Apache “Commons Configuration” patches Log4Shell-style bug – what you need to know – Naked Security


Bear in mind the Log4Shell bug that confirmed up in Apache Log4j late in 2021?

Log4j is without doubt one of the Apache Software program Basis’s many software program tasks (greater than 350 at present rely), and it’s a programming library that Java coders can use to handle logfiles in their very own merchandise.

Logfiles are an important a part of growth, debugging, document retaining, program monitoring, and, in lots of trade sectors, of regulatory compliance.

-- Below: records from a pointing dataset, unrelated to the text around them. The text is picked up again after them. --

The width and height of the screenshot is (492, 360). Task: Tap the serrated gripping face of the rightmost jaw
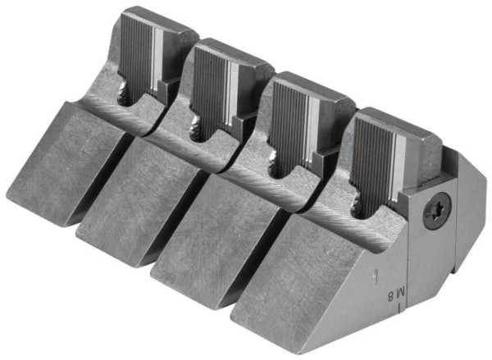(371, 164)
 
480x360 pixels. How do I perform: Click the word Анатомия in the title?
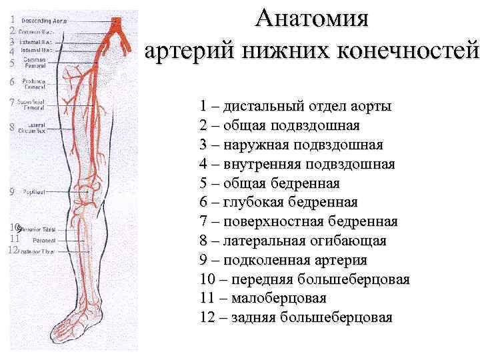click(x=312, y=17)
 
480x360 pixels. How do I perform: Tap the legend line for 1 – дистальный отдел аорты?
click(x=295, y=107)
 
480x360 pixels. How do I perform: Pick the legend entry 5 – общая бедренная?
click(x=269, y=183)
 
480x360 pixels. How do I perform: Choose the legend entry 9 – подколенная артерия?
click(x=283, y=260)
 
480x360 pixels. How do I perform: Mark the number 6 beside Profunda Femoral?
click(x=12, y=82)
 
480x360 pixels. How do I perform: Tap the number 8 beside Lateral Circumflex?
click(x=12, y=127)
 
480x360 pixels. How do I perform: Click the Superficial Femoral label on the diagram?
click(x=34, y=104)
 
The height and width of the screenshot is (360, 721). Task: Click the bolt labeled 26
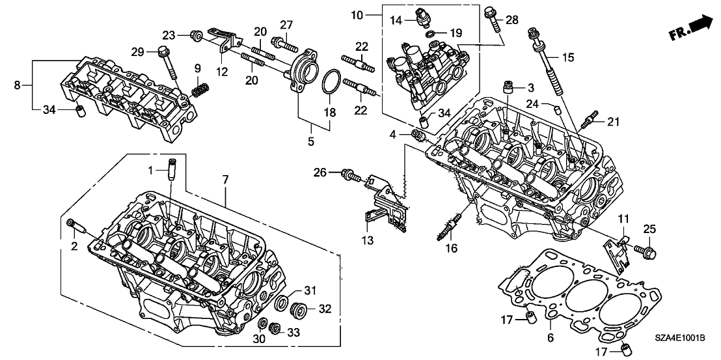pyautogui.click(x=350, y=174)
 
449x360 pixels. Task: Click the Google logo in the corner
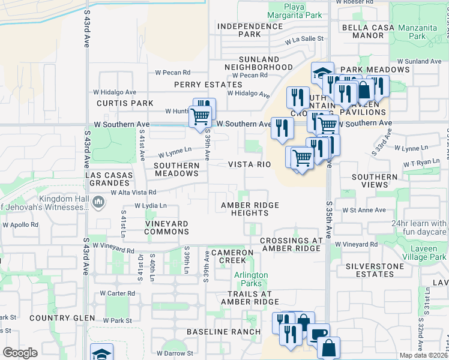click(20, 352)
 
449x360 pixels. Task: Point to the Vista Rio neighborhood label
click(246, 164)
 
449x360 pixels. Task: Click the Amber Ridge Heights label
click(250, 209)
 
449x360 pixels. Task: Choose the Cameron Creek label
click(228, 256)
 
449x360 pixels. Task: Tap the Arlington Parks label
click(251, 279)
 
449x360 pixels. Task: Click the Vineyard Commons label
click(167, 227)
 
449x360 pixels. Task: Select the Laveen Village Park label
click(421, 253)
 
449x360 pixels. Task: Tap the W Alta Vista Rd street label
click(133, 193)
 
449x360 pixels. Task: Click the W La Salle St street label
click(304, 39)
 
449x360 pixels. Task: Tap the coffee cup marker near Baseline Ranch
click(318, 333)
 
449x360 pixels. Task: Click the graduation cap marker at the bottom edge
click(101, 352)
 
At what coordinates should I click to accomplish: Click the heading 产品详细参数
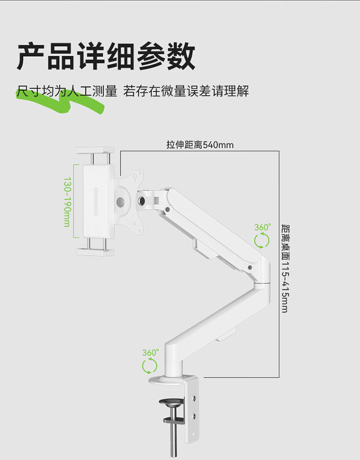tap(107, 56)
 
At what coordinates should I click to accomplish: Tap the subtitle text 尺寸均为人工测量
tap(67, 91)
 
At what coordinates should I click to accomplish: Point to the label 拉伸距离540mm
tap(200, 145)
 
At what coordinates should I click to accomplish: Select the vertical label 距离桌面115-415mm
tap(285, 268)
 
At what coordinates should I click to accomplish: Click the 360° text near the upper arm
tap(262, 227)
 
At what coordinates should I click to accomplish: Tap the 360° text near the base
tap(150, 352)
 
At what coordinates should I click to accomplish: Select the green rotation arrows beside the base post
tap(150, 366)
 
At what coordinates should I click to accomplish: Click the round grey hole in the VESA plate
tap(122, 202)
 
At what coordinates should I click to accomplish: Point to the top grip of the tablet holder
tap(95, 152)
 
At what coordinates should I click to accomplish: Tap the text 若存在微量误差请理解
tap(186, 91)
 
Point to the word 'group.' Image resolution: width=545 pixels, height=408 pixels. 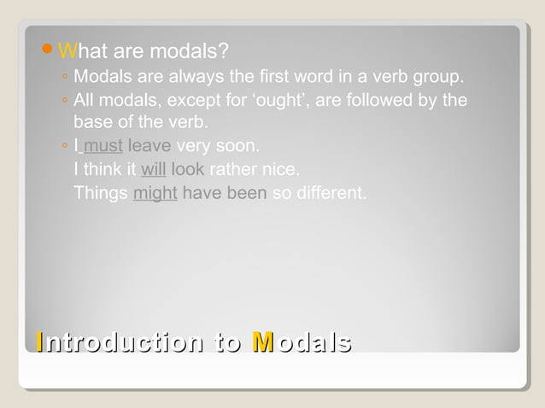(x=439, y=79)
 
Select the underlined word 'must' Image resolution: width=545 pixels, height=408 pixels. (x=103, y=146)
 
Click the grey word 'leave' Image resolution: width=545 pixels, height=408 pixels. (x=149, y=146)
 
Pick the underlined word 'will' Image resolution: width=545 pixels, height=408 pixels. (x=153, y=169)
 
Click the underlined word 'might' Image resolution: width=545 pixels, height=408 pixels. (x=155, y=193)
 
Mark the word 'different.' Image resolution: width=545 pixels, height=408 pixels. (x=331, y=193)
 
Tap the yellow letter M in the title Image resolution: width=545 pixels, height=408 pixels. (x=263, y=342)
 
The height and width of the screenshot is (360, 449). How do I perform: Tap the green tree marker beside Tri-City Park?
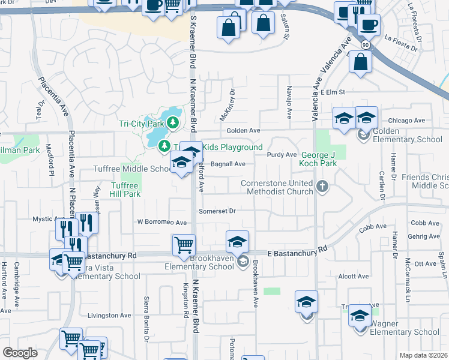(x=173, y=123)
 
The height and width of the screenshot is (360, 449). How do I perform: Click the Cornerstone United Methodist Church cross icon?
(x=322, y=186)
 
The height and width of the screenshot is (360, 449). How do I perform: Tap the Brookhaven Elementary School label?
(x=206, y=262)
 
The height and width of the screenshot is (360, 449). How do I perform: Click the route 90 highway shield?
(x=365, y=45)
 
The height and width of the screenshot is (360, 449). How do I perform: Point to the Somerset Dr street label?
(x=217, y=211)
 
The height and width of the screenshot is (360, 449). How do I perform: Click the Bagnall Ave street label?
(x=228, y=164)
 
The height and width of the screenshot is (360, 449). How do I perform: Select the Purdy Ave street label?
(x=282, y=155)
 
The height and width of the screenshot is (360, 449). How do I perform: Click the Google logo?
(x=20, y=353)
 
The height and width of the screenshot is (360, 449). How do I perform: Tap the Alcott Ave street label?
(x=353, y=277)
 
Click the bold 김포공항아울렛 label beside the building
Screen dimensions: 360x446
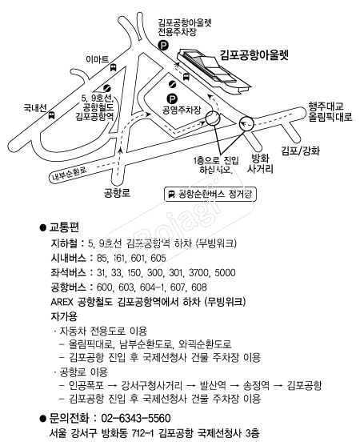click(x=254, y=55)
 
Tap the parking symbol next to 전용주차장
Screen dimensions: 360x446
click(x=163, y=45)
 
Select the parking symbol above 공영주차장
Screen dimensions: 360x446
click(x=172, y=99)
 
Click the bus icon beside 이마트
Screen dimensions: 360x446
click(x=113, y=68)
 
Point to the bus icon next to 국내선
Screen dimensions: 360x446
click(x=51, y=115)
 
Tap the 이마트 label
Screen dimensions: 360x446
click(x=97, y=59)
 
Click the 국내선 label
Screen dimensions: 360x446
click(x=35, y=108)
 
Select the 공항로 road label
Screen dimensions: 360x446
click(x=117, y=193)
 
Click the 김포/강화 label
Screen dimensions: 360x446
click(x=300, y=151)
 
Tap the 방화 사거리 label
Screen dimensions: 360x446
click(x=260, y=163)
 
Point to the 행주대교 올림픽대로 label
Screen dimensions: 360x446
click(x=330, y=111)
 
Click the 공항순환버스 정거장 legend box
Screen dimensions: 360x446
click(x=210, y=195)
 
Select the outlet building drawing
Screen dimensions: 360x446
click(x=214, y=70)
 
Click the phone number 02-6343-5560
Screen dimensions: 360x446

Sadly, not all textual content you logged – even when it was despatched in by an exterior consumer, for instance as a username in a login type – was handled actually.

In the event you gave your title as MYNAME, it might be logged similar to that, because the textual content string MYNAME, however any textual content wrapped in ${...} characters was handled as a command for the logger to run, which might trigger what’s generally known as RCE, brief for distant code execution.

Lately, we noticed an analogous form of bug known as Follina, which affected Microsoft Home windows.

There, the troublesome characters had been $(...), with spherical brackets changing squiggly ones, however with the identical form of side-effect.

Within the Follina bug, a URL that contained a listing title with the string SOMETEXT in it might be handled simply because it was written, however any textual content wrapped in $(...) can be run as a Powershell command, as soon as once more inflicting a danger of distant code execution.